Congratulations to our 1st, 2nd, and 3rd Place Fiction winners in the 2013 Alcoa Writers’ Competition, and a big thanks to all who threw their hat in the ring!

1st Place

Lost and Found, Matthew Sullivan, Ephrata

Years ago, long before they holed me up in this moldy breadbox of a nursing home, I saw a movie in which some New York nutjob spent his days wandering the city’s parks and sidewalks, untangling white plastic grocery bags from treetops and chain-link fences, from sewer grates and under cars—anywhere they’d been discarded by the charges of the wind.  I didn’t think much about it, but then once the movie was over I began to see those bags everywhere.  And then I started thinking that the nutjob wasn’t such a nutjob after all—just a man with a job to do.

    A bit of advice:  wait until you’re nearly dead before being shipped away because this is the kind of puckeyrub that occupies your mind when the highlight of your day is watching Bingo balls bob around a cage.  You begin to notice things—and I’m about to tell you another one, my personal plastic bag, if you will:  gloves.  Rhymes with loves, but I’m telling you straight these muthers don’t have the first thing to do with love because they are alone.  See, the gloves I’m talking about are the kind who’ve lost their partner, a bit like most of us in here, and they are soaking in every parking lot, lost on every sidewalk, buried beneath the snow like old dead pets.
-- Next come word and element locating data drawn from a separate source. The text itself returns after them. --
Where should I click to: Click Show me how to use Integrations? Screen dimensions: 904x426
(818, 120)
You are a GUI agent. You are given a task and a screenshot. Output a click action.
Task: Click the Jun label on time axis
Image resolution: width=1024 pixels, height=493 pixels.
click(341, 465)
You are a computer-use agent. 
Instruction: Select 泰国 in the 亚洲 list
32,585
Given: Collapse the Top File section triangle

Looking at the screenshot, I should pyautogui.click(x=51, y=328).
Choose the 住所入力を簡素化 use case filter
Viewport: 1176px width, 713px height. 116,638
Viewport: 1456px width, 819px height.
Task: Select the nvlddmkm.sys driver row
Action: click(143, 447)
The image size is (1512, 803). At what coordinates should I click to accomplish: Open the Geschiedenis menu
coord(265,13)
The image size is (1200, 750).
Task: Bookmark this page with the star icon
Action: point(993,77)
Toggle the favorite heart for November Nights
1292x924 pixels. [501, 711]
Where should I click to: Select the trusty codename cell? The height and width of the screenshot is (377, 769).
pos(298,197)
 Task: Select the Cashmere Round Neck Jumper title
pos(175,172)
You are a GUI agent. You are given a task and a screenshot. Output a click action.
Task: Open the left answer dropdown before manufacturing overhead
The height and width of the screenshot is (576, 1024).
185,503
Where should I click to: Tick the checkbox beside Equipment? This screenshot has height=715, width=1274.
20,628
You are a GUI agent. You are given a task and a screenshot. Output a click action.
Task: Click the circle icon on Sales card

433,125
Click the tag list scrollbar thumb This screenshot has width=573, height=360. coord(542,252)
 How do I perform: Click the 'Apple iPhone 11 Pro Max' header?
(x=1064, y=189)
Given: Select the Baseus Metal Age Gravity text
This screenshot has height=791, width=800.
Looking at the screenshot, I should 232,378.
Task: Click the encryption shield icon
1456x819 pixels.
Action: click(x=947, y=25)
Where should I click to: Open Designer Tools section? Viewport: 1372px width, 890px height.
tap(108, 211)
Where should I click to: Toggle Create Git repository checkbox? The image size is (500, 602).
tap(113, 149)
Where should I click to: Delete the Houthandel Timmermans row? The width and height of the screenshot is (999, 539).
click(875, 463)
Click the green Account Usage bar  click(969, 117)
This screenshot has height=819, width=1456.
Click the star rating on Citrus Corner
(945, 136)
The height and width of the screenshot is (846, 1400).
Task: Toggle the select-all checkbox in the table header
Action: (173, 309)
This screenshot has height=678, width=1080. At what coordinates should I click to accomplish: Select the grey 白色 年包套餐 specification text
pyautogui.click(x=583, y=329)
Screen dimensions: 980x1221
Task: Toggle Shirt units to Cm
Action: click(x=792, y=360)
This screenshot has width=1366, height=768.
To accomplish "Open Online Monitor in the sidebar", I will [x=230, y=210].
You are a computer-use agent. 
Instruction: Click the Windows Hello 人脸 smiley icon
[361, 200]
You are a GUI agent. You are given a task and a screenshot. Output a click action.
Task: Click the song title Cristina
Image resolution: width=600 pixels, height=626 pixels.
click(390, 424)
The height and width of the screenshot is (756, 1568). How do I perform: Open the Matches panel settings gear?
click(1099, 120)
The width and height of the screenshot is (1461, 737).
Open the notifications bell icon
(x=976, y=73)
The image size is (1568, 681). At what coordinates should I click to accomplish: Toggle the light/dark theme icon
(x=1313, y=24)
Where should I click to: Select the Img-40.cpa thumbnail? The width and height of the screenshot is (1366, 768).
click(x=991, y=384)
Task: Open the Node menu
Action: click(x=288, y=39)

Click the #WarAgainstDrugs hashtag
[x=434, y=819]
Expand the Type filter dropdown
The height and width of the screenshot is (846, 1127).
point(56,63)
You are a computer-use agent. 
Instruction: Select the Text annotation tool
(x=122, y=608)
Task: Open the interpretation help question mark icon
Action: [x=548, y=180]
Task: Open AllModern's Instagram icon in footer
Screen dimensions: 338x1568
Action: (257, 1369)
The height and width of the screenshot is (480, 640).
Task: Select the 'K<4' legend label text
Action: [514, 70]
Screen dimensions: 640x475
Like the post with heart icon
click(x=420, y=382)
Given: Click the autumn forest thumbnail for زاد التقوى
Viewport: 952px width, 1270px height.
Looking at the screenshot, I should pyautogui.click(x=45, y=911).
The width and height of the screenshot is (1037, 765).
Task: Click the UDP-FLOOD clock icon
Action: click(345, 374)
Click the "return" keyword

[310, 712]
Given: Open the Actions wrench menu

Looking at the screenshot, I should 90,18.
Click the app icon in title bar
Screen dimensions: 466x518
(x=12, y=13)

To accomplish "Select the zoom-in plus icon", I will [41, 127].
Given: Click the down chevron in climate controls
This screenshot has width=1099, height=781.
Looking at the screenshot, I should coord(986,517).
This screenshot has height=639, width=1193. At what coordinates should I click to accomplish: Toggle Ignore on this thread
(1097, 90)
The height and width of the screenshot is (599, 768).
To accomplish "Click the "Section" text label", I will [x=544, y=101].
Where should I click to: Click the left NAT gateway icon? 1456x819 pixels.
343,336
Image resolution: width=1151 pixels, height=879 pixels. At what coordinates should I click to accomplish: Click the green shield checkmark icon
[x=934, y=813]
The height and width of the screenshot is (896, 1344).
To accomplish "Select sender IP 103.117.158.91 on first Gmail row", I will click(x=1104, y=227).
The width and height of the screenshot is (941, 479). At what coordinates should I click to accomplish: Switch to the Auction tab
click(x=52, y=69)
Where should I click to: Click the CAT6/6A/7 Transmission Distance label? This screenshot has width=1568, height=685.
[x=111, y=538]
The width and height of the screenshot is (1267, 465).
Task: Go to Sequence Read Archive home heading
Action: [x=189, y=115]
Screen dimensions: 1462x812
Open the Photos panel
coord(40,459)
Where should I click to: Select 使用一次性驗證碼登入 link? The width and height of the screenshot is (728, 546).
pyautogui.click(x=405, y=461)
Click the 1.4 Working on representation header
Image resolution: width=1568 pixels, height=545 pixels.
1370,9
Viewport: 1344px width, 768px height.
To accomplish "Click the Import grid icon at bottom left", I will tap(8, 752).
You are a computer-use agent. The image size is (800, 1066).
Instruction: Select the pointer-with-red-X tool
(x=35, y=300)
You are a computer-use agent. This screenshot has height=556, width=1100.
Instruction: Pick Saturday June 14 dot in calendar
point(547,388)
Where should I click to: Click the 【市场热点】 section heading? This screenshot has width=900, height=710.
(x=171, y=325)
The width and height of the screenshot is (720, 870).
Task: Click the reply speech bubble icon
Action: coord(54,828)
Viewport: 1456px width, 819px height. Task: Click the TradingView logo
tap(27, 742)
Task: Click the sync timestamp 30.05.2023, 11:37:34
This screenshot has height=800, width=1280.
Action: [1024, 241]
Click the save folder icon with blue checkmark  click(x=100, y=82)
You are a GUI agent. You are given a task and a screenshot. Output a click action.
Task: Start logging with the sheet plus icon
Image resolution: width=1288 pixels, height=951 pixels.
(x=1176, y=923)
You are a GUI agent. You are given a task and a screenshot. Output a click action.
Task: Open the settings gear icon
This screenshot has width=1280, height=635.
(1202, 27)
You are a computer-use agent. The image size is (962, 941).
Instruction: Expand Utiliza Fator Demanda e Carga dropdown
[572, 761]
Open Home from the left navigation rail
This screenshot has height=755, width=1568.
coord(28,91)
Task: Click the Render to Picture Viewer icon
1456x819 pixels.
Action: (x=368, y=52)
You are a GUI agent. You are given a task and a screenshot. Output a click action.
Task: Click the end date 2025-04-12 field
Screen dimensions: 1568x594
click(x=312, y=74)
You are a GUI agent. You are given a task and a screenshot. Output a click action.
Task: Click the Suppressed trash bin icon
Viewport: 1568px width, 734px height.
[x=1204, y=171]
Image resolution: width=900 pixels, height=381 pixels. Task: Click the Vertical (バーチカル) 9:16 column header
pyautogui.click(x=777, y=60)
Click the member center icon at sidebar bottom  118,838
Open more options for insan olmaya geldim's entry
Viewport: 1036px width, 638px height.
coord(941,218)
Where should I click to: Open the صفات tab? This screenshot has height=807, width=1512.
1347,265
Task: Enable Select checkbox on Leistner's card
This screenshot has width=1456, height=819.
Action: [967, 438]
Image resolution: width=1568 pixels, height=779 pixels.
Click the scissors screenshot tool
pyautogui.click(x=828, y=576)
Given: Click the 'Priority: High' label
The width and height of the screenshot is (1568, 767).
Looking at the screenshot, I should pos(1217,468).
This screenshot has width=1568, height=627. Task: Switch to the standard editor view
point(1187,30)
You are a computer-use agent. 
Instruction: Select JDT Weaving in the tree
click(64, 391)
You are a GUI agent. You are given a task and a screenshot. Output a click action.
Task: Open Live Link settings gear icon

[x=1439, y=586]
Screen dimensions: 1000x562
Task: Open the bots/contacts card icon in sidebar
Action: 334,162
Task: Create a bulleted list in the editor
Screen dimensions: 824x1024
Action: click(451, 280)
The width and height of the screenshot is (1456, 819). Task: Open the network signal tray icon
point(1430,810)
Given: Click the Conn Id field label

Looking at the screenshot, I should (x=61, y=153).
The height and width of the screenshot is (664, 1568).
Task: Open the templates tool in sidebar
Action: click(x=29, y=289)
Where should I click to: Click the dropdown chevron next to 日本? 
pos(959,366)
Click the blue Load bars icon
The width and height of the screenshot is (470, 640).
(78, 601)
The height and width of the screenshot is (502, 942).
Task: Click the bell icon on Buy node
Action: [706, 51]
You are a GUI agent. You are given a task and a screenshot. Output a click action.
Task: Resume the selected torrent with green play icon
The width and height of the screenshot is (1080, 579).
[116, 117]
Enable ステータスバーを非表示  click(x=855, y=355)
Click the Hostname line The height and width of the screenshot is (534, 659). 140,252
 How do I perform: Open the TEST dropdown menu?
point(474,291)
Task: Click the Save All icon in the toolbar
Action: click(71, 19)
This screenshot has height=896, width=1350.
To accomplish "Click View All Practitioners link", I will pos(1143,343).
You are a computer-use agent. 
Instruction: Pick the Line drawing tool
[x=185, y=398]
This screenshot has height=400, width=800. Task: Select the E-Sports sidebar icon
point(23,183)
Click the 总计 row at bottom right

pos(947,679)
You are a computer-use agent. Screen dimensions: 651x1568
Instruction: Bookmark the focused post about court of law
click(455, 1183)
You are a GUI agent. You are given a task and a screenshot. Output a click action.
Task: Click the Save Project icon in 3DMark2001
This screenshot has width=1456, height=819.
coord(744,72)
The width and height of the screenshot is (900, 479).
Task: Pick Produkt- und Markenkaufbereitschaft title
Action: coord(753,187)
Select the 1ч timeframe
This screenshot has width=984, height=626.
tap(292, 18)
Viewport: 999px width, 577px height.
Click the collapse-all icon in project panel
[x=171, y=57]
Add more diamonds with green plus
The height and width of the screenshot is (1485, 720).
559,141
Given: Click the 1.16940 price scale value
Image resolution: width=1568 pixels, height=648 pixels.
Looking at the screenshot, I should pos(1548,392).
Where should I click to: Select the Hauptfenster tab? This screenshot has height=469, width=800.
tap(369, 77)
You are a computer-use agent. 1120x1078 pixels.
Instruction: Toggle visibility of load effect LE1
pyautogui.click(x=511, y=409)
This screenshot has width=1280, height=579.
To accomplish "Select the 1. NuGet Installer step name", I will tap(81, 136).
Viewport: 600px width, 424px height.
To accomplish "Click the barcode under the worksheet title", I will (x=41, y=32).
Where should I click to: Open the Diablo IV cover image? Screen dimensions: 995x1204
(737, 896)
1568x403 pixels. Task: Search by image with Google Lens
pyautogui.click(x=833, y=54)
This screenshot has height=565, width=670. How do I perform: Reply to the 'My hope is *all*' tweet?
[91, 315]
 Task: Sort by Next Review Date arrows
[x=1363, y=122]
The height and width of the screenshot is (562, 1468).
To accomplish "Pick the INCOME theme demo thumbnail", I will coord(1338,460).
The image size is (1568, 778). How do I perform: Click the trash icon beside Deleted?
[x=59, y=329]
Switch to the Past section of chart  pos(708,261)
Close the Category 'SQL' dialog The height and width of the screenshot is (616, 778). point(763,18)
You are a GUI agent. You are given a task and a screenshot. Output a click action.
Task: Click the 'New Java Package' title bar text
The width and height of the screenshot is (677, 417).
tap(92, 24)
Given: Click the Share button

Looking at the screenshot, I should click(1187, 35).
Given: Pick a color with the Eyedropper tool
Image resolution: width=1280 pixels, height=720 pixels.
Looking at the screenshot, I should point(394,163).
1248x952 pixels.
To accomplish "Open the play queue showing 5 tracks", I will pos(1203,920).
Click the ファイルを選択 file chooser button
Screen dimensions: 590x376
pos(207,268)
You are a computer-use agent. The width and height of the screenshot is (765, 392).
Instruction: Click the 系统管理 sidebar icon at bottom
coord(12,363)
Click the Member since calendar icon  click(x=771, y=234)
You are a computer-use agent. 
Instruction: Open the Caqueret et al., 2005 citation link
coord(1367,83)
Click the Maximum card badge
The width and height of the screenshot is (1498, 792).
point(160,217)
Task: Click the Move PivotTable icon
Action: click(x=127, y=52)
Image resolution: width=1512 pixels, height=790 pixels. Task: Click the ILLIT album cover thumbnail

This was my personal curse to notice this on my daily walks, and after a few weeks of seeing maybe three lost gloves a day—always solo—I stopped on the sidewalk in front of Darlene’s Donuts and picked one up from the gutter.  I was feeling depressed, I’ll admit it, and some folks in the donut shop were having coffee but none of them seemed to notice me.  The glove was a suede Isotoner job and it was practically crying with joy when I picked it up—or maybe that was just gutterwater falling down its fingers—but I had an inkling, so I put the muther on my hand as one is wont to do with gloves.  And this is where it gets weird.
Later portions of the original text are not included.